WHY THE WRONG ANSWERS ARE WRONG
A is wrong because negligence isn’t the only legal theory under which the concrete company is liable. A defendant is negligent when: 1) it owes another party a duty of care; 2) its conduct fell below the standard of care expected of a reasonable person in the circumstances; and 3) its failure to exercise the proper duty of care caused damage to that party. Here, the concrete company owed a duty of care to the tire company because they were neighbours. The concrete company’s conduct as to its USTs fell below the standard of care a reasonable person would’ve exercised. For example, it didn’t comply with the law and standards for such tanks. And its failure resulted in the contamination of the tire company’s property. So the concrete company was negligent.

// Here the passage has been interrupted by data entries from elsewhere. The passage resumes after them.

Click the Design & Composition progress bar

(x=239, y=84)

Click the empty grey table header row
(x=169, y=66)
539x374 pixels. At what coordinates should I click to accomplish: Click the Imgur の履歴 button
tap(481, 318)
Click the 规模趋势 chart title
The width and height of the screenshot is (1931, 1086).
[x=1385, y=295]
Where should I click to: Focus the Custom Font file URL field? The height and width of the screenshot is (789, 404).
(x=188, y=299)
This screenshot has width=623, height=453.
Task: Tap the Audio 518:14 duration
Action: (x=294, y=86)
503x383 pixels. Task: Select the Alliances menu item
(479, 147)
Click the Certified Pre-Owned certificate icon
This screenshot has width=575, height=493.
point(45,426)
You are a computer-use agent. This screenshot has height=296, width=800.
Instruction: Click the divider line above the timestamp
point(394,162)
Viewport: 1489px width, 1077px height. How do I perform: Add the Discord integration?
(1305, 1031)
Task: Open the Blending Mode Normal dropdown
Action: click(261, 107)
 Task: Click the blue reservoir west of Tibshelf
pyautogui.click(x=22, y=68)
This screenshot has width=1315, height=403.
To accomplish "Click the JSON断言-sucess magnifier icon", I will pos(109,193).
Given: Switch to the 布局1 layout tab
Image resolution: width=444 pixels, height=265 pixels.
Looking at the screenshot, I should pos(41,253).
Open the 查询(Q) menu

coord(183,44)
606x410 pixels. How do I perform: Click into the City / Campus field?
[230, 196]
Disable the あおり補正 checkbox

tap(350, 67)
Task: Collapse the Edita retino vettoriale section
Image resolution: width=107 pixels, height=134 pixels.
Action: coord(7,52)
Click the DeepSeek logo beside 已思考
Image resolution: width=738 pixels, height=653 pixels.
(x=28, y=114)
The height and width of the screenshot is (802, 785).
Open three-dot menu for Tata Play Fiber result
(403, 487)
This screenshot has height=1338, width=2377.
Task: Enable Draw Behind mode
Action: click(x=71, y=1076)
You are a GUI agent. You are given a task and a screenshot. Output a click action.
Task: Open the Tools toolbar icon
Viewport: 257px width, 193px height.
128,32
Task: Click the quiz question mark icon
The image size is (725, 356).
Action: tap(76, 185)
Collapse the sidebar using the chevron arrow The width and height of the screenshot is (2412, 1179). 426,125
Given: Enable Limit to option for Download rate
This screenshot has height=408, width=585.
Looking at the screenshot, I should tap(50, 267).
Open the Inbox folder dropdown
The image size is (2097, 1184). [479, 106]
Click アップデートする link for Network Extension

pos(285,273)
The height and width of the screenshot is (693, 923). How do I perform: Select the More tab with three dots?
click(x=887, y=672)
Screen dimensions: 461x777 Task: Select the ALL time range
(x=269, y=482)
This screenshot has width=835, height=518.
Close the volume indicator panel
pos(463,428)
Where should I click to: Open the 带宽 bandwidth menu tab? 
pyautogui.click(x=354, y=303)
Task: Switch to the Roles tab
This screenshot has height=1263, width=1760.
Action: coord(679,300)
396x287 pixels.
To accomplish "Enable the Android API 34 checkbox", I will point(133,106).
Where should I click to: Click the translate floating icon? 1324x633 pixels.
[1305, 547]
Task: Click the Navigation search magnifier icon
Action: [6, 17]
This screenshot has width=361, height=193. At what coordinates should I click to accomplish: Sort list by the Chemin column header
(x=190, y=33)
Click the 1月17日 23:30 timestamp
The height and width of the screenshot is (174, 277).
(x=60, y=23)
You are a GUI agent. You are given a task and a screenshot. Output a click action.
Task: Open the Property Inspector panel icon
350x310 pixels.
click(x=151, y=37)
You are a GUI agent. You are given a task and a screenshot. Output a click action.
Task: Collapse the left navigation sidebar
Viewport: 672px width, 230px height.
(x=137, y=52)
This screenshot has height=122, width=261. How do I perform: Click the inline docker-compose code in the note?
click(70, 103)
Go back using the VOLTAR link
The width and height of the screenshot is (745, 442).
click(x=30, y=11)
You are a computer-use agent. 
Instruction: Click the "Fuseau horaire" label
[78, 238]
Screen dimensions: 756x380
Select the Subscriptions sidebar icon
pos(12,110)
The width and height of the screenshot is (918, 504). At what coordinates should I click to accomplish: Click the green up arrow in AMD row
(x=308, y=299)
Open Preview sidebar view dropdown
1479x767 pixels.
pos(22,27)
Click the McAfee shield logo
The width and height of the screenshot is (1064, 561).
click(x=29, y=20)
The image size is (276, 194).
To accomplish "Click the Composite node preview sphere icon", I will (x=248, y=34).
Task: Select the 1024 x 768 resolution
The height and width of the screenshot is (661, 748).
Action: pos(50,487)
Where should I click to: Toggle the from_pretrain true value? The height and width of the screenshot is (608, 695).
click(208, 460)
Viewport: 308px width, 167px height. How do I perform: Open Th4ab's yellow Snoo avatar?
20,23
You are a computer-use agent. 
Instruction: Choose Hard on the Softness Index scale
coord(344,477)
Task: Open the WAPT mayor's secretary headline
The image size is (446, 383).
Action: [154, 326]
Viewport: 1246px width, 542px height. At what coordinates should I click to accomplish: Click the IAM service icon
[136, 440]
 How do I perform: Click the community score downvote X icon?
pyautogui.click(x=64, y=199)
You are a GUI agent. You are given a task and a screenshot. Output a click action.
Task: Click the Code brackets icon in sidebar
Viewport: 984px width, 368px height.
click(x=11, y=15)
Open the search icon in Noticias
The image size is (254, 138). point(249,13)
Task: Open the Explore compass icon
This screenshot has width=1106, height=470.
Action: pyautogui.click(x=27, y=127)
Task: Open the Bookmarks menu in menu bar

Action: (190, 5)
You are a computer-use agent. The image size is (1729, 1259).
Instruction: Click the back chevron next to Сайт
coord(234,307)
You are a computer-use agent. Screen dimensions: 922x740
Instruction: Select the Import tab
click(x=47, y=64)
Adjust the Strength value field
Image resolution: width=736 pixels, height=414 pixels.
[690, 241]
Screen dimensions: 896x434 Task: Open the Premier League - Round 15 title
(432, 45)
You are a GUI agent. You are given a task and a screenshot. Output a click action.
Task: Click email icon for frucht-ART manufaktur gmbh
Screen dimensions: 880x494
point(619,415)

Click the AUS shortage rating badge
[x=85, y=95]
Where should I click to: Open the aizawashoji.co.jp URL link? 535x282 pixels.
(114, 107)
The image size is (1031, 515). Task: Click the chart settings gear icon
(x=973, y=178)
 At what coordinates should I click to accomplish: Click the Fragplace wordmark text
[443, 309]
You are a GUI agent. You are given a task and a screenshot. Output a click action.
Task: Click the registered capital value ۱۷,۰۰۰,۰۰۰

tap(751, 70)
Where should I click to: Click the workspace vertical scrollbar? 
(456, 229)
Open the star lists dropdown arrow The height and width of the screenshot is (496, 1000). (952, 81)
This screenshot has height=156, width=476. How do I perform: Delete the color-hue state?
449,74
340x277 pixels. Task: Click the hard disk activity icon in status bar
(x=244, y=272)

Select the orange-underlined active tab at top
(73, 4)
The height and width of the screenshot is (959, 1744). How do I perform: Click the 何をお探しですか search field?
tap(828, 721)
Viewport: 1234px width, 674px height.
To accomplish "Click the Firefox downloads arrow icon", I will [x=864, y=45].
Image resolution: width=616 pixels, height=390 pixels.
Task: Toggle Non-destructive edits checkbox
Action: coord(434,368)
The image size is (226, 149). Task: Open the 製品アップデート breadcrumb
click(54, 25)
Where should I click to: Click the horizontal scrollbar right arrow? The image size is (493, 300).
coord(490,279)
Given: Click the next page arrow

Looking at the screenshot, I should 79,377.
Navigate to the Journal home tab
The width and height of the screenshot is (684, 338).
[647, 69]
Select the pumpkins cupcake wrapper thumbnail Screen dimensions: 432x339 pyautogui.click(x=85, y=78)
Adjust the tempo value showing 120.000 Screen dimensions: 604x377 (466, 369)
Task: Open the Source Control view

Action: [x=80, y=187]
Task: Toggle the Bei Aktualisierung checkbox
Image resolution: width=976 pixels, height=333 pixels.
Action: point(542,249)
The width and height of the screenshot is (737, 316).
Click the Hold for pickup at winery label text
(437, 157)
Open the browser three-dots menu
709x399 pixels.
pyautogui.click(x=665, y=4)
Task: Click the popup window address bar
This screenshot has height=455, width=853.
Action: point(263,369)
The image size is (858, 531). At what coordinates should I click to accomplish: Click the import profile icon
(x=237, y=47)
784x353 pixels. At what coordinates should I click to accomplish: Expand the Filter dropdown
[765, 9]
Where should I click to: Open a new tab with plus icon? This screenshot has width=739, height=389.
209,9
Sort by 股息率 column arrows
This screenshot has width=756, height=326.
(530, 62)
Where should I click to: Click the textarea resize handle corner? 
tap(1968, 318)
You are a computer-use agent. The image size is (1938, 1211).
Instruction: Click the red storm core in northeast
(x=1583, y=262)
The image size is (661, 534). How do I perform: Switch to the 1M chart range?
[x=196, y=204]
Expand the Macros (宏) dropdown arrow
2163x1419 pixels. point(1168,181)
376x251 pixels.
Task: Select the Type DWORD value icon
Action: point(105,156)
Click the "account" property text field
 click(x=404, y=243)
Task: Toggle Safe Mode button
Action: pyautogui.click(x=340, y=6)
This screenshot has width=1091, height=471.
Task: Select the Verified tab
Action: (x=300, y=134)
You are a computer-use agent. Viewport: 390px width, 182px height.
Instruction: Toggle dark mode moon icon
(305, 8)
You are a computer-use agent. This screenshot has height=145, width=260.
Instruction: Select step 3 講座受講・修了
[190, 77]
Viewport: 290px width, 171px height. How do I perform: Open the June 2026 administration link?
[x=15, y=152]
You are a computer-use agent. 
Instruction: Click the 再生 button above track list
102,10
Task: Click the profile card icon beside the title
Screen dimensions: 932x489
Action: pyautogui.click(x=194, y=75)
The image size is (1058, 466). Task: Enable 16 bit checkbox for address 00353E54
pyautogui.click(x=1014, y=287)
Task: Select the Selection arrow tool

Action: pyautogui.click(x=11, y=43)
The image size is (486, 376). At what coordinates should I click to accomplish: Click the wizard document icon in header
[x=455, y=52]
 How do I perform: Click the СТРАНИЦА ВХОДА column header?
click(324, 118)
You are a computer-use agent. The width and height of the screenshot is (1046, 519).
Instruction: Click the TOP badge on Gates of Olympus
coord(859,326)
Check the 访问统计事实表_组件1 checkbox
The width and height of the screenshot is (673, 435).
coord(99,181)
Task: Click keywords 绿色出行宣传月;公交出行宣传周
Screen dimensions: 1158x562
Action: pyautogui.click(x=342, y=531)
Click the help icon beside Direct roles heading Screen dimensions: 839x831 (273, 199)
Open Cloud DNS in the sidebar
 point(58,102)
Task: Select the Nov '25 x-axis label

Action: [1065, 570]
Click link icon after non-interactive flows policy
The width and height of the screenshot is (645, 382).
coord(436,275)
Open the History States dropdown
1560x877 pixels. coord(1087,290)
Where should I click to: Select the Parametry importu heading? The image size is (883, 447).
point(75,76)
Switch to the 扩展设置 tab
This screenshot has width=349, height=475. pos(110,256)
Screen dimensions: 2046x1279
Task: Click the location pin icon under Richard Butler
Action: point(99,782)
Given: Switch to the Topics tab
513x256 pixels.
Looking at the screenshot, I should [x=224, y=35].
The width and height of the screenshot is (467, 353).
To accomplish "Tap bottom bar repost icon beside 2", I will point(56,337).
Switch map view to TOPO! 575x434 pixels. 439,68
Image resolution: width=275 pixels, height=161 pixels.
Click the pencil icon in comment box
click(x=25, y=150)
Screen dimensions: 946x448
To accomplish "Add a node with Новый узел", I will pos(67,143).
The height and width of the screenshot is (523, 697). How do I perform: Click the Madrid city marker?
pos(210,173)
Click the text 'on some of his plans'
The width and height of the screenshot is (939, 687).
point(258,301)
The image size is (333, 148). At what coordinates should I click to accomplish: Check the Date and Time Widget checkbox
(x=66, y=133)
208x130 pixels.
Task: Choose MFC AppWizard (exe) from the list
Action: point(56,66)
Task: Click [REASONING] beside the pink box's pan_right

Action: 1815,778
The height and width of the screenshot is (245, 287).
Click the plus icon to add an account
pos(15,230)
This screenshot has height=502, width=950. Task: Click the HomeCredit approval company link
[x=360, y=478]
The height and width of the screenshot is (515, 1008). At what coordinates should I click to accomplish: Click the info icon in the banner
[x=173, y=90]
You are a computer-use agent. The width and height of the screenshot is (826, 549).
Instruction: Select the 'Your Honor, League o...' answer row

B is wrong because nuisance is just one of the legal theories under which the concrete company is liable. A company is liable for nuisance when it causes, creates or contributes to an unreasonable interference with, or resulting in injury to, another person’s land. In this case, the concrete company unreasonably interfered with the tire company’s use of its land by contaminating it and creating an environmental and health hazard. The contamination also restricted the tire company’s use of its property. Thus, the concrete company was also liable for nuisance.
C is wrong because the concrete company is liable for strict liability as well as the other legal theories. A “strict liability” claim that specifically applies to environmental damage is based on an old case called Rylands v. Fletcher and so is sometimes called a Rylands claim. Under such claims, a company is liable for any environmental harm it causes—even if it didn’t cause the harm intentionally or negligently. To prove the claim, the person suing must show that: 1) the defendant used the land in a “non-natural” way; and 2) due to this unnatural use, something “likely to do mischief” escaped from the land. Here, the concrete company used its property in an unnatural way by storing gasoline on it in underground tanks. The gasoline in those tanks then leaked, ended up in the groundwater and escaped the property, flowing onto the tire company’s land, which it polluted. Therefore, the concrete company was strictly liable, too.
Insider Says: For more on this legal theory, see “When Is Your Company ‘Strictly Liable’ for Environmental Damage?”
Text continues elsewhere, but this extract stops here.